We can expect a grace period with enforcement expected to begin in July 2020.
Who Does the CCPA Apply to and Who is Obligated to Comply?
The CCPA applies to California consumers.
For-profit businesses who do business in California or with California residents are obligated to comply.
More specifically, the word ‘business’ is defined as one that “does business in California, controls the collection or processing of the PI of California residents” and meets one or more of the following criteria:
- Has annual gross revenues reaching more than $25 million;
- Buy, receive, sell or share the PI of 50,000 or more consumers, households or devices annually;
- Generates 50% or greater annual revenue from selling the PI of California consumers.
Keep in mind, even if your business isn’t physically located in California, you are required to comply if you do business with California residents, directly or indirectly. According to Fox Rothschild LLP, a business can indirectly be required to comply, if they “control or are controlled by an entity that meets the above criteria and share common branding with that entity.”
So, what is ‘personal information’ (PI)? PI is defined broadly as “information that identifies, relates to, describes, is capable of being associated with, or could reasonably be linked, directly or indirectly, with a particular consumer or household.”
According to Dickinson Wright LLP, PI includes:
- Personal identifiers, such as a real name, alias, postal address, unique personal identifier, IP address, email address, account name, social security number, driver’s license number, passport number, or other similar identifiers;
- Commercial information, including records of personal property, products or services purchased, obtained, or considered, or other purchasing or consuming histories or tendencies;
- Internet or other electronic network activity information, including, but not limited to, browsing history, search history, and information regarding a California resident’s interaction with an internet web site, application, or advertisement;
- Geolocation data;
- Biometric information;
- Audio, electronic, visual, thermal, olfactory, or similar information;
- Professional or employment-related information; and
- Education information.
What Does the CCPA Law Entail?
Essentially, consumers will be afforded new privacy rights to their data, including the right to:
- Know who is collecting their PI, how it’s being used and who it’s shared with;
- Control how their PI is collected, used and shared;
- Access their PI to correct or delete it;
- Utilize self-serve tools to make PI requests;
- Not be penalized for making requests for their PI;
- Hold businesses accountable for failing to protect their PI; and
- Benefit from businesses’ use of their PI.

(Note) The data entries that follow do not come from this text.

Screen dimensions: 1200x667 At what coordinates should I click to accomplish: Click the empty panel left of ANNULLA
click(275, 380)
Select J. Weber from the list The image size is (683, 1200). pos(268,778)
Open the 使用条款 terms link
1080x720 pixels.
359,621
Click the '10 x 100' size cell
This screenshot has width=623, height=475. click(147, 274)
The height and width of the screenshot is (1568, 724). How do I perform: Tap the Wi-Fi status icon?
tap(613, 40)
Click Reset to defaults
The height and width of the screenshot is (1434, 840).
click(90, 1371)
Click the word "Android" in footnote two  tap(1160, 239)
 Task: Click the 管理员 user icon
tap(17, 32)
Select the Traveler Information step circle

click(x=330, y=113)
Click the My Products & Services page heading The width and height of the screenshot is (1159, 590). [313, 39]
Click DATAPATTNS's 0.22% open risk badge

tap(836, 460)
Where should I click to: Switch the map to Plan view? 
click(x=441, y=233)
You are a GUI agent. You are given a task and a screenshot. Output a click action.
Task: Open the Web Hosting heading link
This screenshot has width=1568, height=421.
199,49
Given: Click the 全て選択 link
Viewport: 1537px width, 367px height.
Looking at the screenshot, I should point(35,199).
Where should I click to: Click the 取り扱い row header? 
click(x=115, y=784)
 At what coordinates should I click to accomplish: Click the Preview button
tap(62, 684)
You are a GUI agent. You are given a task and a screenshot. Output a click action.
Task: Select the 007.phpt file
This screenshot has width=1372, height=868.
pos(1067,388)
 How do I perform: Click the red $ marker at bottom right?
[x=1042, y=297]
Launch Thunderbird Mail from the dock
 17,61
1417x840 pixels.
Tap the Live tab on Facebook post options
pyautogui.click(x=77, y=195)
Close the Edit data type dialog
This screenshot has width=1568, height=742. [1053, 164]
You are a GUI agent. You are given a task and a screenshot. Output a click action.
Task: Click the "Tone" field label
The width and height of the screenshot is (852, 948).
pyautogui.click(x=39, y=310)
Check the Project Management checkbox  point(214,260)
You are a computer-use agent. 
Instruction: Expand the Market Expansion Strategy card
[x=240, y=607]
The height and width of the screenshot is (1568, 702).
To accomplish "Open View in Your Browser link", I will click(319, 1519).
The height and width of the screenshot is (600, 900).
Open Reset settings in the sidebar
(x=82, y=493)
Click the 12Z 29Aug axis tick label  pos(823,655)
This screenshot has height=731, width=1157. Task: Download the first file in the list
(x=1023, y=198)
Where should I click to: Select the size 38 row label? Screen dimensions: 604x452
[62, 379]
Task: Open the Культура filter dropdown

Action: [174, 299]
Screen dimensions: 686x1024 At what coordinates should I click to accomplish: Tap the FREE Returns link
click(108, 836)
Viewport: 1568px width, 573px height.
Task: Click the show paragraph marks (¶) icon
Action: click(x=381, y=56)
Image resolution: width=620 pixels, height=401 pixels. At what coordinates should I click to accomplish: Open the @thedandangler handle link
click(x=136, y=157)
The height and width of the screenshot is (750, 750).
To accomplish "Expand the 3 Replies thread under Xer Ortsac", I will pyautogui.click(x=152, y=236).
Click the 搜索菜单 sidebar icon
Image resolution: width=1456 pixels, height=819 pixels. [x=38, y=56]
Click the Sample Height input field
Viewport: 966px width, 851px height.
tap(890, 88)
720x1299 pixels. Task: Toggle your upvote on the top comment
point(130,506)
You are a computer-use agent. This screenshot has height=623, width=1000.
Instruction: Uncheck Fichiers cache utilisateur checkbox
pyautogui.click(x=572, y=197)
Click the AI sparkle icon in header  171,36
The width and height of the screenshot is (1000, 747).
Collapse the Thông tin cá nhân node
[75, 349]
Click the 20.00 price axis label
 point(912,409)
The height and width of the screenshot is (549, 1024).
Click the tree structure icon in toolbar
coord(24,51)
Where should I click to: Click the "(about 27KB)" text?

How Does the CCPA Compare with the General Data Protection Regulation (GDPR)?
Often referred to as “GDPR Lite,” the CCPA is an opt-out sale of data, while the GDPR is an opt-in to consent for data collection.
If you’re already equipped to comply with the GDPR, you can leverage that work when preparing for the CCPA.
Businesses will now be responsible for following the chain of their data, so conducting an audit of your website to determine the source of the PI and how you’re managing it is a good way to follow best practices.
Below are some considerations:
- What kind of PI are you collecting?
- What is the source of the PI and is it coming through third-party providers?
- How is the PI collected?
- Where is the PI being stored?
- How is the PI deleted?
- How is the PI being used?
- Was the PI sold?
Additionally, creating new processes for documenting and handling consumer requests will be a critical component in operationalizing CCPA compliance.
For example, offering two methods by which a consumer can contact your business to request information about their data, and ensuring that all matters are handled seamlessly to comply within the mandated 45-day window.
- Provide a 1-800 phone number or email address
- Have a dedicated privacy, administrative or customer service employee managing communication and requests
The CCPA is still up for interpretation and it’s likely that there will be additional refinements to the law until the AG authorizes enforcement rules; however, it should be noted that the CCPA is enforceable by the AG for the State of California and by private litigants. Unintentional violations are subject to $2,500 fines, while intentional violations are subject $7,500 penalties.
We’ve only grazed the surface as far as how the CCPA will impact the mortgage industry. For instance, how it relates to the Gramm-Leach-Bliley Act (GLBA) and the new ballot measure—or ‘CCPA 2.0’—California Privacy Rights and Enforcement Act (CPREA), which we will cover in Part II of this series.